### Prompt
Using the listing below, give again exactly the lines from the line with "Barrierefreiheitserklärung (965, 2393)" to the line with "Subscribe (1038, 33)", inclusive, without the pictures.

### Supplied entries
■ ■ ■ ■ ■
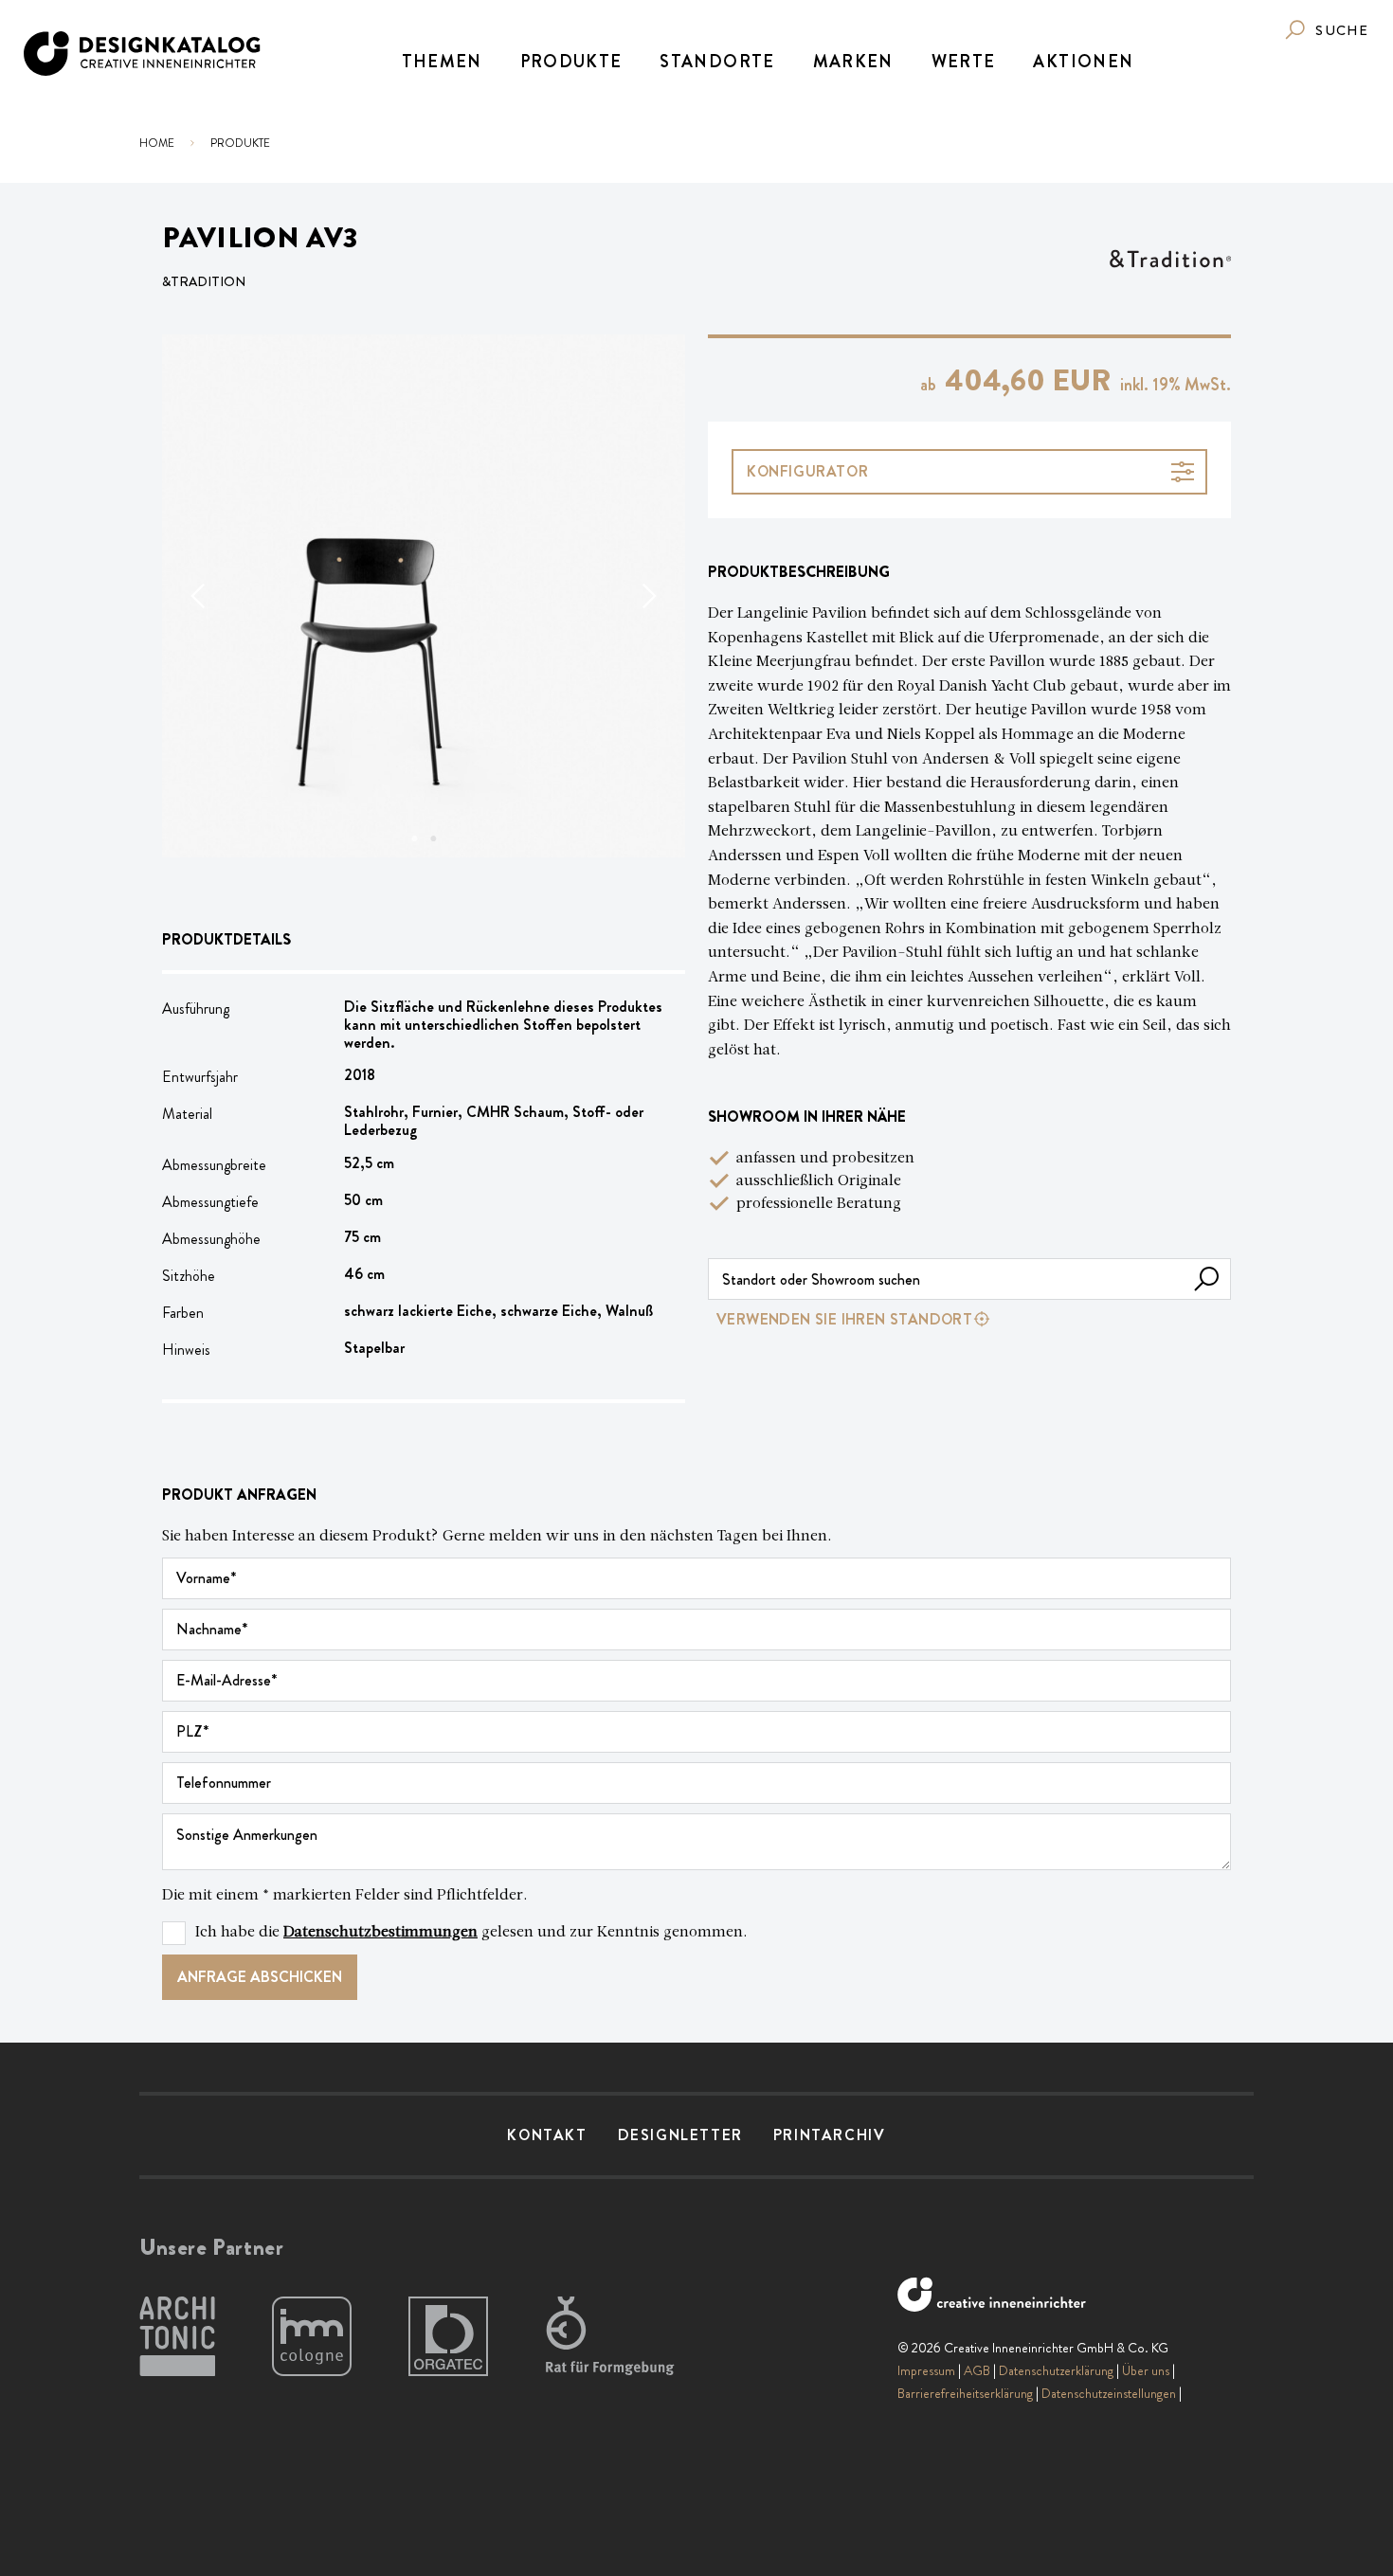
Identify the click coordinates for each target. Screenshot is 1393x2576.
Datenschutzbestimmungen (380, 1932)
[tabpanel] (423, 595)
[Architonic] (177, 2337)
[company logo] (143, 53)
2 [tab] (433, 838)
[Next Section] (647, 595)
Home (156, 143)
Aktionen (1083, 61)
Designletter (680, 2135)
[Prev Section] (200, 595)
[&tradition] (1170, 258)
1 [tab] (414, 838)
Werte (964, 61)
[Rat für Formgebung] (613, 2337)
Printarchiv (829, 2135)
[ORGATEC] (448, 2337)
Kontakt (547, 2135)
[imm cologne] (312, 2337)
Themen (442, 61)
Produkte (571, 61)
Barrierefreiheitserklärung (965, 2393)
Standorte (717, 61)
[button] (1206, 1279)
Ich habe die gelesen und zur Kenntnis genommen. (471, 1932)
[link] (1325, 30)
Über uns (1145, 2370)
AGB (977, 2370)
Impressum (926, 2370)
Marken (853, 61)
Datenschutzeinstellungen (1108, 2393)
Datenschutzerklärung (1056, 2370)
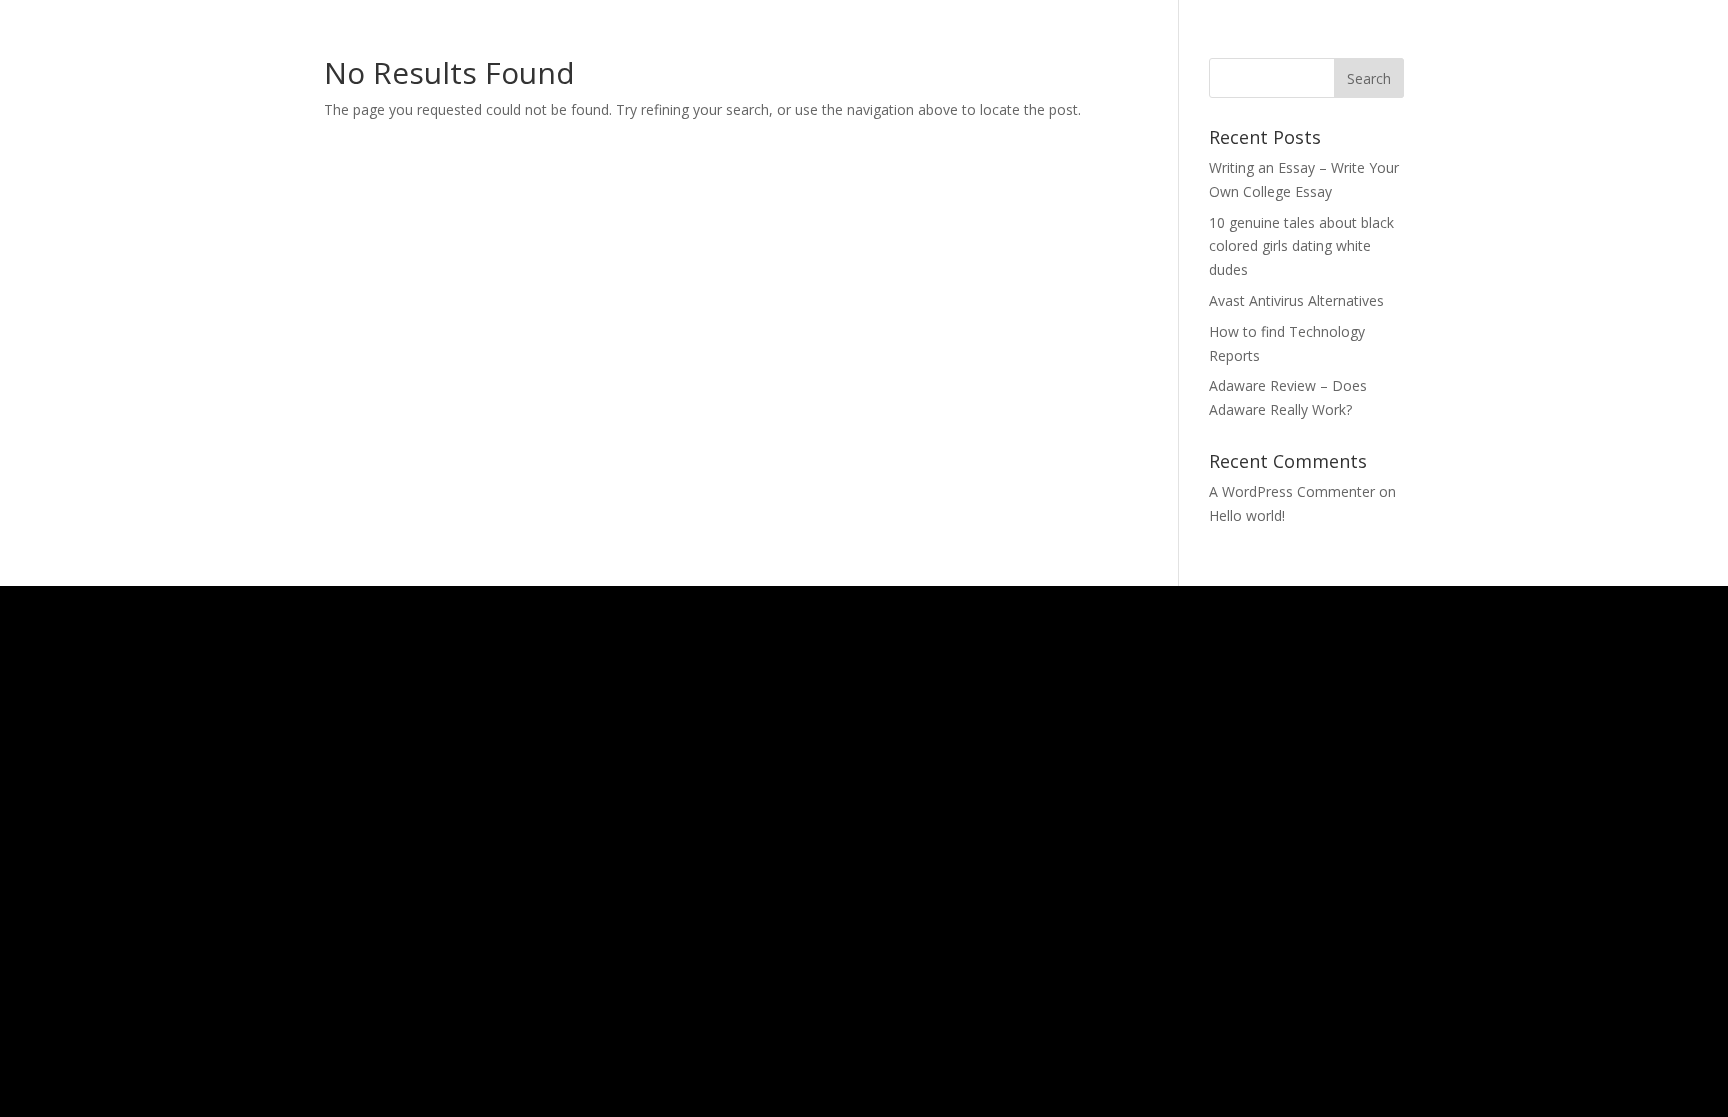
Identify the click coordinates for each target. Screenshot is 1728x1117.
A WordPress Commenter (1292, 491)
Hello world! (1247, 515)
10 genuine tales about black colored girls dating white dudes (1301, 246)
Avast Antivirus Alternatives (1296, 300)
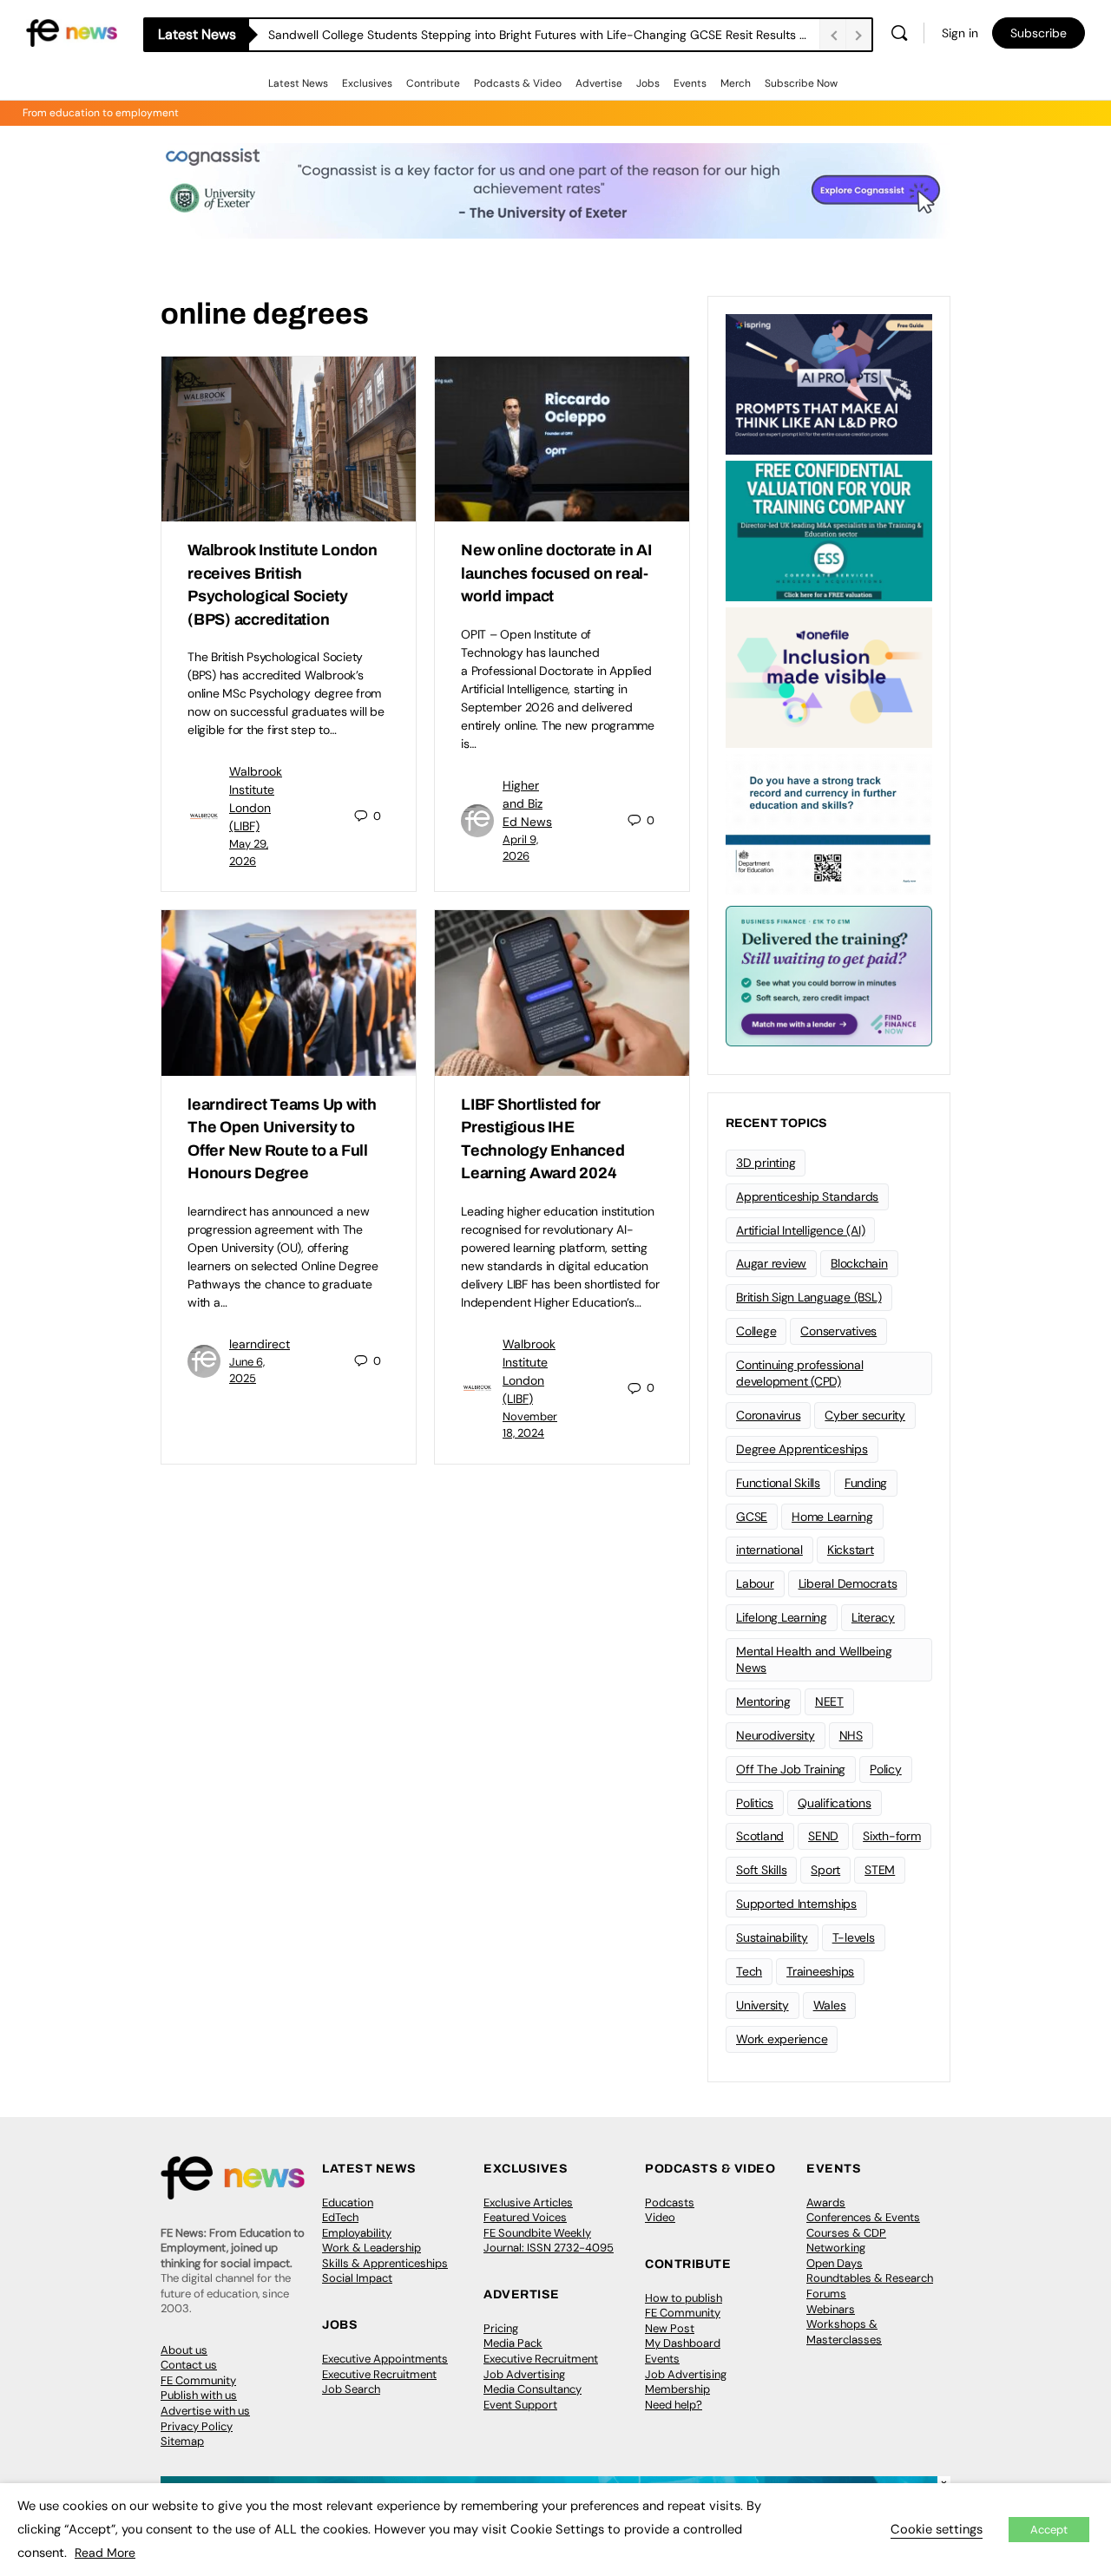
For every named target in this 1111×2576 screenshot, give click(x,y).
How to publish (683, 2298)
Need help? (673, 2404)
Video (660, 2217)
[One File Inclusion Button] (829, 676)
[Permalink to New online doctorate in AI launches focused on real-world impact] (562, 439)
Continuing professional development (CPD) (799, 1373)
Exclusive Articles (528, 2202)
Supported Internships (796, 1903)
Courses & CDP (846, 2232)
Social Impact (357, 2278)
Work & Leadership (371, 2247)
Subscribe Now (801, 83)
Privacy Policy (197, 2426)
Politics (754, 1803)
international (769, 1549)
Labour (755, 1583)
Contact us (189, 2364)
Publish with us (199, 2395)
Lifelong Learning (781, 1617)
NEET (829, 1701)
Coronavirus (768, 1415)
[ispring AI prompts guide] (829, 382)
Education (347, 2202)
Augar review (771, 1263)
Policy (886, 1769)
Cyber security (865, 1415)
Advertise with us (205, 2410)
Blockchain (859, 1263)
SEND (823, 1836)
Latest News (298, 83)
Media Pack (512, 2343)
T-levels (853, 1937)
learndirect (259, 1344)
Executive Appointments (385, 2358)
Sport (825, 1870)
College (756, 1331)
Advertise (598, 83)
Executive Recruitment (379, 2374)
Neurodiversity (775, 1735)
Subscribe (1038, 33)
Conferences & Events (863, 2217)
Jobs (648, 83)
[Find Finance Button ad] (829, 974)
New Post (669, 2328)
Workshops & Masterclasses (844, 2332)
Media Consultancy (532, 2389)
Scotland (760, 1836)
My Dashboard (682, 2343)
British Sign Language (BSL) (809, 1297)
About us (184, 2350)
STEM (879, 1870)
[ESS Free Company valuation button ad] (829, 529)
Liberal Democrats (848, 1583)
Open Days (834, 2263)
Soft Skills (761, 1870)
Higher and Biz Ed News (527, 803)
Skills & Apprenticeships (385, 2263)
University (762, 2005)
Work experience (781, 2039)
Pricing (500, 2328)
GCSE (751, 1516)
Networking (835, 2247)
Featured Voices (525, 2217)
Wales (829, 2005)
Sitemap (182, 2441)
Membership (677, 2389)
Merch (735, 83)
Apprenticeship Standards (807, 1196)
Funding (866, 1483)
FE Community (198, 2380)
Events (690, 83)
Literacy (873, 1617)
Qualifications (834, 1803)
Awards (825, 2202)
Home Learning (832, 1516)
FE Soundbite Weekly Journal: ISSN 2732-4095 (548, 2240)
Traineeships (820, 1971)
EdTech (340, 2217)
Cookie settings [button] (937, 2529)
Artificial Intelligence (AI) (800, 1230)
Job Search (351, 2389)
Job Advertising (524, 2374)
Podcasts (669, 2202)
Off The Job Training (790, 1769)
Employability (356, 2232)
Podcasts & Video (518, 83)
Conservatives (838, 1331)
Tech (749, 1971)
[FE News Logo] (71, 32)
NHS (851, 1735)
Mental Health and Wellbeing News (814, 1659)
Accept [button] (1049, 2529)
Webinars (830, 2309)
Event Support (520, 2404)
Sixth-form (892, 1836)
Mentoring (763, 1701)
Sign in (960, 33)
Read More (105, 2552)
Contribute (433, 83)
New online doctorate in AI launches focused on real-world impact (556, 573)
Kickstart (850, 1549)
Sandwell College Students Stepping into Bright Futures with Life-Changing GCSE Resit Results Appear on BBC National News (543, 35)
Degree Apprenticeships (802, 1449)
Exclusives (367, 83)
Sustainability (772, 1937)
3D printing (765, 1162)
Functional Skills (778, 1483)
■ ■ ■ ■ ■
### Output below
Barrierefreiheitserklärung (965, 2393)
Standorte (717, 61)
[button] (1206, 1279)
Ich habe die gelesen und zur Kenntnis genommen. (471, 1932)
[link] (1325, 30)
Über uns (1145, 2370)
AGB (977, 2370)
Impressum (926, 2370)
Marken (853, 61)
Datenschutzeinstellungen (1108, 2393)
Datenschutzerklärung (1056, 2370)
Identify the click coordinates for each target. Screenshot is 1728x1117.
A WordPress Commenter (1292, 491)
Hello world! (1247, 515)
10 genuine tales about black colored girls dating white dudes (1301, 246)
Avast Antivirus Alternatives (1296, 300)
For every named target in this 1111×2576 screenshot, give click(x,y).
How to publish (683, 2298)
Need help? (673, 2404)
Video (660, 2217)
[One File Inclusion Button] (829, 676)
[Permalink to New online doctorate in AI launches focused on real-world impact] (562, 439)
Continuing professional development (CPD) (799, 1373)
Exclusive Articles (528, 2202)
Supported Internships (796, 1903)
Courses & CDP (846, 2232)
Social Impact (357, 2278)
Work & Leadership (371, 2247)
Subscribe Now (801, 83)
Privacy Policy (197, 2426)
Politics (754, 1803)
international (769, 1549)
Labour (755, 1583)
Contact us (189, 2364)
Publish with us (199, 2395)
Lifelong Learning (781, 1617)
NEET (829, 1701)
Coronavirus (768, 1415)
[ispring AI prompts guide] (829, 382)
Education (347, 2202)
Augar review (771, 1263)
Policy (886, 1769)
Cyber security (865, 1415)
Advertise with us (205, 2410)
Blockchain (859, 1263)
SEND (823, 1836)
Latest News (298, 83)
Media Pack (512, 2343)
T-levels (853, 1937)
learndirect (259, 1344)
Executive Appointments (385, 2358)
Sport (825, 1870)
College (756, 1331)
Advertise (598, 83)
Executive Recruitment (379, 2374)
Neurodiversity (775, 1735)
Subscribe (1038, 33)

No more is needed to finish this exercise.